Applying this rule, $$2 \log (x+1)$$ becomes $$\log ((x+1)^2)$$.
So, the original expression can be rewritten as: $$\log \left(x^{2}+3 x+2\right)-\log ((x+1)^2)$$.

**step3** Factoring the Quadratic Expression

Next, we examine the argument of the first logarithm, which is the quadratic expression $$x^2 + 3x + 2$$. We look for two numbers that multiply to 2 and add up to 3. These numbers are 1 and 2.
Therefore, the quadratic expression $$x^2 + 3x + 2$$ can be factored into $$(x+1)(x+2)$$.

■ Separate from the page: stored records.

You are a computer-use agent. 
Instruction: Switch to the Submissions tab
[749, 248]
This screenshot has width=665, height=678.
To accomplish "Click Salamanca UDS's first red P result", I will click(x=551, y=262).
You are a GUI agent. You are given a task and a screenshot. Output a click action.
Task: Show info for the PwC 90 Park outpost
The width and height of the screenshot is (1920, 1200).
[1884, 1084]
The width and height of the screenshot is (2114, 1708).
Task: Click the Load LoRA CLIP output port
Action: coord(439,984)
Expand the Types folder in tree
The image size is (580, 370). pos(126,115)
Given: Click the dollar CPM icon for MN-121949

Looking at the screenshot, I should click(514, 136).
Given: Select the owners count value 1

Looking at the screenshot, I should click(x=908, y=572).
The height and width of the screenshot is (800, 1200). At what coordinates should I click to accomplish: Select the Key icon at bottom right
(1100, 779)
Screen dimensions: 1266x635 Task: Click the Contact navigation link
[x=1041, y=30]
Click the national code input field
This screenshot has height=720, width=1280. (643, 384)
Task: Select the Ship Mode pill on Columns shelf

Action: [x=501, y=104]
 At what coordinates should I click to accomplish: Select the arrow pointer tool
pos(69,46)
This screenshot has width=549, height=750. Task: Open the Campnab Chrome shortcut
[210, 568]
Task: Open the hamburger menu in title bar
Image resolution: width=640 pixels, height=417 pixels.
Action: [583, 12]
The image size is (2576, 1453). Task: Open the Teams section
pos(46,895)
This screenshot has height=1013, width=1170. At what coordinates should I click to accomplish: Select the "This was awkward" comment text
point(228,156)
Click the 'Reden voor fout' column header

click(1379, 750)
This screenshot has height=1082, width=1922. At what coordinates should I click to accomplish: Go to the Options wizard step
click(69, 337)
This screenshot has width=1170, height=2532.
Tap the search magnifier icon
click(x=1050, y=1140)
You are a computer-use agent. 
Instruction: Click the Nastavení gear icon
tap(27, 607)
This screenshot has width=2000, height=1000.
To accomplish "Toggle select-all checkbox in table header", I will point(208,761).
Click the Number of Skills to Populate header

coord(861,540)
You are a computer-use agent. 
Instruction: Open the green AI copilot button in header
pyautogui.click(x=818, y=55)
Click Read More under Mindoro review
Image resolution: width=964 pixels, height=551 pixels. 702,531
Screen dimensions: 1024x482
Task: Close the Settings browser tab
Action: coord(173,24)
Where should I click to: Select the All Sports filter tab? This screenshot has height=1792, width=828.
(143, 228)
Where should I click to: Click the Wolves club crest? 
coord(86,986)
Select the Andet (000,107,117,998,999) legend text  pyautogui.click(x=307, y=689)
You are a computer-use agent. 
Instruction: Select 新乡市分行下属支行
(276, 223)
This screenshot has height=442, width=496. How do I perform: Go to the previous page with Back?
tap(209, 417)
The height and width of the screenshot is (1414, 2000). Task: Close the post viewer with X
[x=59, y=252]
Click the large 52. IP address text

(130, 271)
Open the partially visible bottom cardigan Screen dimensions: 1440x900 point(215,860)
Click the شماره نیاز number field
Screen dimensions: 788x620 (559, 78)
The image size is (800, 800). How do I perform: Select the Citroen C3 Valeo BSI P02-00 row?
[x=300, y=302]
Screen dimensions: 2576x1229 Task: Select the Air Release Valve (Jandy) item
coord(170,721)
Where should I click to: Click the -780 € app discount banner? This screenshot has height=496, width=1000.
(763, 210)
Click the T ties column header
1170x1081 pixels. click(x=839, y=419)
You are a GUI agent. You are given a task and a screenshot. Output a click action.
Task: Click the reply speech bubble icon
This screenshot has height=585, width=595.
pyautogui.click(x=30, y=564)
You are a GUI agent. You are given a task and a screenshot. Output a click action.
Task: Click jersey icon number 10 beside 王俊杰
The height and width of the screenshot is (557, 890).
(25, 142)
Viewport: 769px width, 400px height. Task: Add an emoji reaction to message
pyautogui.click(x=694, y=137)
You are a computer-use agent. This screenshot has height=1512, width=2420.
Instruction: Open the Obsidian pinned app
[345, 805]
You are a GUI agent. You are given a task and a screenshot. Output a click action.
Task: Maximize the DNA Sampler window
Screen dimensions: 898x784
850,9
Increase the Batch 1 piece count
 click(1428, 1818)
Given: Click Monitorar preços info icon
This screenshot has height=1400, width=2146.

**step4** Rewriting the Expression with the Factored Term

Now, we substitute the factored form of the quadratic into our expression:
$$\log ((x+1)(x+2)) - \log ((x+1)^2)$$.

**step5** Applying the Quotient Rule of Logarithms

We now have a difference of two logarithms with the same base (the common logarithm, base 10). According to the quotient rule of logarithms, the difference of two logarithms is the logarithm of the quotient of their arguments. That is, $$\log A - \log B = \log \left(\frac{A}{B}\right)$$.
Applying this rule, our expression becomes:
$$\log \left(\frac{(x+1)(x+2)}{(x+1)^2}\right)$$.

**step6** Simplifying the Argument

Finally, we simplify the fraction inside the logarithm. We can cancel a common factor of $$(x+1)$$ from both the numerator and the denominator:
$$\frac{(x+1)(x+2)}{(x+1)^2} = \frac{(x+1)(x+2)}{(x+1)(x+1)} = \frac{x+2}{x+1}$$
(This simplification assumes that $$(x+1) \neq 0$$).

**step7** Presenting the Final Single Logarithm

After applying all the logarithm properties and simplifying the argument, the given expression written as a single logarithm is:
$$\log \left(\frac{x+2}{x+1}\right)$$